Una solución podría ser la de los cineastas austeros de Dogma, que solo filmaban con cámara en mano, con luz natural y que no incluían música a menos que en una escena un actor prendiera un radio o tocara una flauta. Podríamos proclamar una nueva doctrina, el “tele-fundamentalismo”, y purgar nuestras ficciones —y quizá también nuestras vidas­— de toda tecnología de comunicación, que cada día se parecen más a tecnologías del aislamiento. (La novia que espió mi celular aún no me llama). Después podríamos volver a escribir escenas clásicas en las cuales la gente se reuniera en un cuarto a hablar o se metieran a combatir en un campo de batalla.

The Unbinding, la novela en línea que escribí para Slate en la primavera de 2006, fue mi pequeña tentativa de captar el mundo tal como se nos presenta hoy: como fragmentos imbricados y reveladores.

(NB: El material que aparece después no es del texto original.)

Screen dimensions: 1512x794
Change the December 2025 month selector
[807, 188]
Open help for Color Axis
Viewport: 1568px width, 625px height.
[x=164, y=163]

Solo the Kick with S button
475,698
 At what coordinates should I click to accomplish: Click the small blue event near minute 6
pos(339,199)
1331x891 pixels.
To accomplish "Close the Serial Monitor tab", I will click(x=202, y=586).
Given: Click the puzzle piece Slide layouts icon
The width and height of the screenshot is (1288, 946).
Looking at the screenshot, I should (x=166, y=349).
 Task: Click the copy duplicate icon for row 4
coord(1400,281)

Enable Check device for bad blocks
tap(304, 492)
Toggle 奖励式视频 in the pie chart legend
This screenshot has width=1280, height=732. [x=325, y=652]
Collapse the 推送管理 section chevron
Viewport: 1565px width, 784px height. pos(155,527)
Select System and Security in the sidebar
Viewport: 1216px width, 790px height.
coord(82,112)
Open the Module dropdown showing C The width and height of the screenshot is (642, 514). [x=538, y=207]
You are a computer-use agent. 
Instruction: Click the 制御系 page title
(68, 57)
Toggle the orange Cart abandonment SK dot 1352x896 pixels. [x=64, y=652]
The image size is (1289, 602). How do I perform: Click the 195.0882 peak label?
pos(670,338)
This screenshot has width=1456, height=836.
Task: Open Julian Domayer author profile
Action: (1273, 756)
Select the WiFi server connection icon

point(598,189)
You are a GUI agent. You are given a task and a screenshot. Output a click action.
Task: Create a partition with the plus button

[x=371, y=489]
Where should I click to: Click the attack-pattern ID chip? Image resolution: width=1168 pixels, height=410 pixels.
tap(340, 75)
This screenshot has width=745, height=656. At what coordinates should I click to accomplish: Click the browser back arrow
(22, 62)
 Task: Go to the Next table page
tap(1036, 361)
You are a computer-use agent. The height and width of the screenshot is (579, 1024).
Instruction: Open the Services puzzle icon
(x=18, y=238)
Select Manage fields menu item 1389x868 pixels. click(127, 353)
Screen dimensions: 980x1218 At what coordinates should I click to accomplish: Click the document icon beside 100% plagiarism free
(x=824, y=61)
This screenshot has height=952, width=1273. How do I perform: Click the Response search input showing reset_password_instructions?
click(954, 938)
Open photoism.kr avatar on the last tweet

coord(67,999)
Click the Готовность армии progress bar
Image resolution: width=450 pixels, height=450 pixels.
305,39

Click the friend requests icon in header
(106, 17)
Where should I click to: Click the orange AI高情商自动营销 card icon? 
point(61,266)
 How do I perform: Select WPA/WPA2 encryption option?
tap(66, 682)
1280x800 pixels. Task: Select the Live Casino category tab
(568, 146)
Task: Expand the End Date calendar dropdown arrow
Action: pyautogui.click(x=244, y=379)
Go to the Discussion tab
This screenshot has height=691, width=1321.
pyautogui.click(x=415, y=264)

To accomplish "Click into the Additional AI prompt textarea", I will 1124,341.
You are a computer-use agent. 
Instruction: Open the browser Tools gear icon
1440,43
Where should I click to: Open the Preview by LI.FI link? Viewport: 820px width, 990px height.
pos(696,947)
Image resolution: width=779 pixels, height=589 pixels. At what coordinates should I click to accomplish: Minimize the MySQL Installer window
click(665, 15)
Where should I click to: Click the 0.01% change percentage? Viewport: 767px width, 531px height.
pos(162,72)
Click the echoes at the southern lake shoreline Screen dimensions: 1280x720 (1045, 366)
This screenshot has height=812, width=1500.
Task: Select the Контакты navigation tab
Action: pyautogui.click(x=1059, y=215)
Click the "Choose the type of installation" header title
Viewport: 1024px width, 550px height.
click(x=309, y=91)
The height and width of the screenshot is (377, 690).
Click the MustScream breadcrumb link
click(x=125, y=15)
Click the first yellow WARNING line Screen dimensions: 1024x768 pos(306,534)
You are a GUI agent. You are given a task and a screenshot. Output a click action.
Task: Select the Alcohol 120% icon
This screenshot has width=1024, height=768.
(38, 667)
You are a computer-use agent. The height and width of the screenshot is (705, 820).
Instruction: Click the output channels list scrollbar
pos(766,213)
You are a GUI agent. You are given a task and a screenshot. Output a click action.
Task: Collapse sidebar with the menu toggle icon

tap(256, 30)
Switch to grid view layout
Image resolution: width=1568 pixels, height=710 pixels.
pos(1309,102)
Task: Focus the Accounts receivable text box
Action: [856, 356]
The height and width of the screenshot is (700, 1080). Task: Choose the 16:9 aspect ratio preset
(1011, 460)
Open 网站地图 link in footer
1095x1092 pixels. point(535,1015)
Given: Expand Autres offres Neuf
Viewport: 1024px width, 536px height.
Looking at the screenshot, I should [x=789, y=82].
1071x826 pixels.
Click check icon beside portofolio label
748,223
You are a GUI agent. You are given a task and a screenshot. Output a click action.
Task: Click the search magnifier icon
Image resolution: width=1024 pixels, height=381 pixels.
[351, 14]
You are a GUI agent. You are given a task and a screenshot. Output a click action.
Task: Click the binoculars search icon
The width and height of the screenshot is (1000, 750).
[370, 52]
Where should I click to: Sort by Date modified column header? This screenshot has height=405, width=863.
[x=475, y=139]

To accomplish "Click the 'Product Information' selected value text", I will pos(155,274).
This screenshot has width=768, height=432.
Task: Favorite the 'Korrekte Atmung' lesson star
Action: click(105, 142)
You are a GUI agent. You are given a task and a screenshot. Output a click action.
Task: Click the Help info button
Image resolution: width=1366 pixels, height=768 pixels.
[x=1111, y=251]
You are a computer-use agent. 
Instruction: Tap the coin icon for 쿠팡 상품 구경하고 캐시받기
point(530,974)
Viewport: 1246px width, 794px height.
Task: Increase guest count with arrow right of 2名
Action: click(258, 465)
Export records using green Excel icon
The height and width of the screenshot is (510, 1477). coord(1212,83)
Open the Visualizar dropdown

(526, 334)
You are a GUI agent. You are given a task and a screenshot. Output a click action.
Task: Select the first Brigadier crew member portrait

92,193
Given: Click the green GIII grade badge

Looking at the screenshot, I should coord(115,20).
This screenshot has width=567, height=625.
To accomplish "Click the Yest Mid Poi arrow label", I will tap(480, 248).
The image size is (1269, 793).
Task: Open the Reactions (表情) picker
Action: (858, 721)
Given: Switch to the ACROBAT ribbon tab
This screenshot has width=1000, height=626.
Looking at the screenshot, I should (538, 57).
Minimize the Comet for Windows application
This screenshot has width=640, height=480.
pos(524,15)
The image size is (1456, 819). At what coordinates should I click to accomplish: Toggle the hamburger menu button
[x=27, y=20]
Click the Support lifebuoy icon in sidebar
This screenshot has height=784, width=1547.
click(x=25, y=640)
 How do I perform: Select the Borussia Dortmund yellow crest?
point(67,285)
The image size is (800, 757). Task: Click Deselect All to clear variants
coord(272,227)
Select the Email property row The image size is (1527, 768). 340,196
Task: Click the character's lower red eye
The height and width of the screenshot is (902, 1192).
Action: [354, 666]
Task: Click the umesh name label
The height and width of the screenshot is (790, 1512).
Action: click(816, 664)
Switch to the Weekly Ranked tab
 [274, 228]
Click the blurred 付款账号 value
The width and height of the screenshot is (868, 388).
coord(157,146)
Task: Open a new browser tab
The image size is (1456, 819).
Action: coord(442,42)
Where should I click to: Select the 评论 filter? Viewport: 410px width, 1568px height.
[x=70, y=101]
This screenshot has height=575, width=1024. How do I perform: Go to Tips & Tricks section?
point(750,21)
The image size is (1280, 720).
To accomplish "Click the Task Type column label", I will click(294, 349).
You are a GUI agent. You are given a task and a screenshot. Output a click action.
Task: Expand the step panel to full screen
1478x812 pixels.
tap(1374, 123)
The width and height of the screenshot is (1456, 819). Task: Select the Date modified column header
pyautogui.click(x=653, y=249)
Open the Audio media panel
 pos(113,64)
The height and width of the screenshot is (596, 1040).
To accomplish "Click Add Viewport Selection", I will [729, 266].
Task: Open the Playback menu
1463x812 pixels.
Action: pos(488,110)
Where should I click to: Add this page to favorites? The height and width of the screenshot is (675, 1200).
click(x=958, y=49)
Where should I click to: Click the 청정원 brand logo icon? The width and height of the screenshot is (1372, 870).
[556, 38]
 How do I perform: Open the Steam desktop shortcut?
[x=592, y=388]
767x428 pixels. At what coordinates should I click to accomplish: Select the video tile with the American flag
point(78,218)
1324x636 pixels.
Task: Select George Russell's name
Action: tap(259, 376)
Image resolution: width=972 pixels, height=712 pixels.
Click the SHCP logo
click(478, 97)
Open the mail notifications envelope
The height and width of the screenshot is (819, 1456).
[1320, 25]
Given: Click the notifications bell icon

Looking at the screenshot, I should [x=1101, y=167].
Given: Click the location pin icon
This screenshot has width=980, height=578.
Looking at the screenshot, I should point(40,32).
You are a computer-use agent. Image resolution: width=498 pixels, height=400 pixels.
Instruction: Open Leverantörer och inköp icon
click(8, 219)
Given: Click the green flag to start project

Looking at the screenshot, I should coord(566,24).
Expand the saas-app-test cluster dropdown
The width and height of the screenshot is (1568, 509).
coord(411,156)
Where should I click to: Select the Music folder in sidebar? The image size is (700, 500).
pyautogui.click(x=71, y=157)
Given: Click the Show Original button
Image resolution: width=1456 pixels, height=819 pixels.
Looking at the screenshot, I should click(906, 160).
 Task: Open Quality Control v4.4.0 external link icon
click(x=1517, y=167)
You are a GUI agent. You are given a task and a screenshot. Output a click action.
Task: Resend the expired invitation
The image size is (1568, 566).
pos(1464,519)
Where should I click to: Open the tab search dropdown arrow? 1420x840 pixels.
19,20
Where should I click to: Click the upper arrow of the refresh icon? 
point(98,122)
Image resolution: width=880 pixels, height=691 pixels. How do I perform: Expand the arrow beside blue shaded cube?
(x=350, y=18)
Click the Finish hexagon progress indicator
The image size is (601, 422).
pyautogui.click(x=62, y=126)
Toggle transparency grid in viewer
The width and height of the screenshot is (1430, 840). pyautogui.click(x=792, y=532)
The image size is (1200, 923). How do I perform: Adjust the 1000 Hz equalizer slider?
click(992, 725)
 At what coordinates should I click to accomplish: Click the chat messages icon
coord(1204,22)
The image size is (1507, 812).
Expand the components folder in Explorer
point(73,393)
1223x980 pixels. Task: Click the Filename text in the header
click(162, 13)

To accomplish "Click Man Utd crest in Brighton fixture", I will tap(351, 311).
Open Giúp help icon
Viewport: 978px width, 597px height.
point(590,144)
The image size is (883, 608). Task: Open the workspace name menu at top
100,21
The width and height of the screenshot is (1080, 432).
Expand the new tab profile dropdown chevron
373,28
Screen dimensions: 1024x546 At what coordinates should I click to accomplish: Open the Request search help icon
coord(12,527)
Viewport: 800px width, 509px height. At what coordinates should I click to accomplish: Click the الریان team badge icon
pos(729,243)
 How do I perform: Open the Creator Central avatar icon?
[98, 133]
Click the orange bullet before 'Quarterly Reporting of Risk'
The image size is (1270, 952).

El texto consistía en cuchicheos en lo etéreo (diarios íntimos en la red, cuentas de cobro, listas de libros prestados y el punto de vista era el omnisciente Gran Hermano cabalgando sobre un satélite). Los elementos no estaban amontonados al azar, sino un poco como las partes de un expediente que alguien hubiera hecho sobre los personajes principales. Esta estructura invitaba a los lectores a imitar al agente del FBI de la novela, a escarbar en la basura buscando conspiraciones, a escuchar conversaciones, o a alertar sobre complots.

En sí mismo, no había nada de revolucionario, porque los lectores siempre razonan como detectives. El autor de novelas populares seduce a millones de lectores con verdades escondidas y los hace sentir afortunados. El novelista más serio les da a sus miles de lectores verdades que saltan a la vista y los hace sentir... viejos. En The Unbinding, una de esa verdades que saltan a la vista le concierne a la intimidad y a la individualidad. Yo esperaba que esa verdad fuera particularmente apropiada para nuestra época de comunicación intensa, y sin embargo, de gran aislamiento.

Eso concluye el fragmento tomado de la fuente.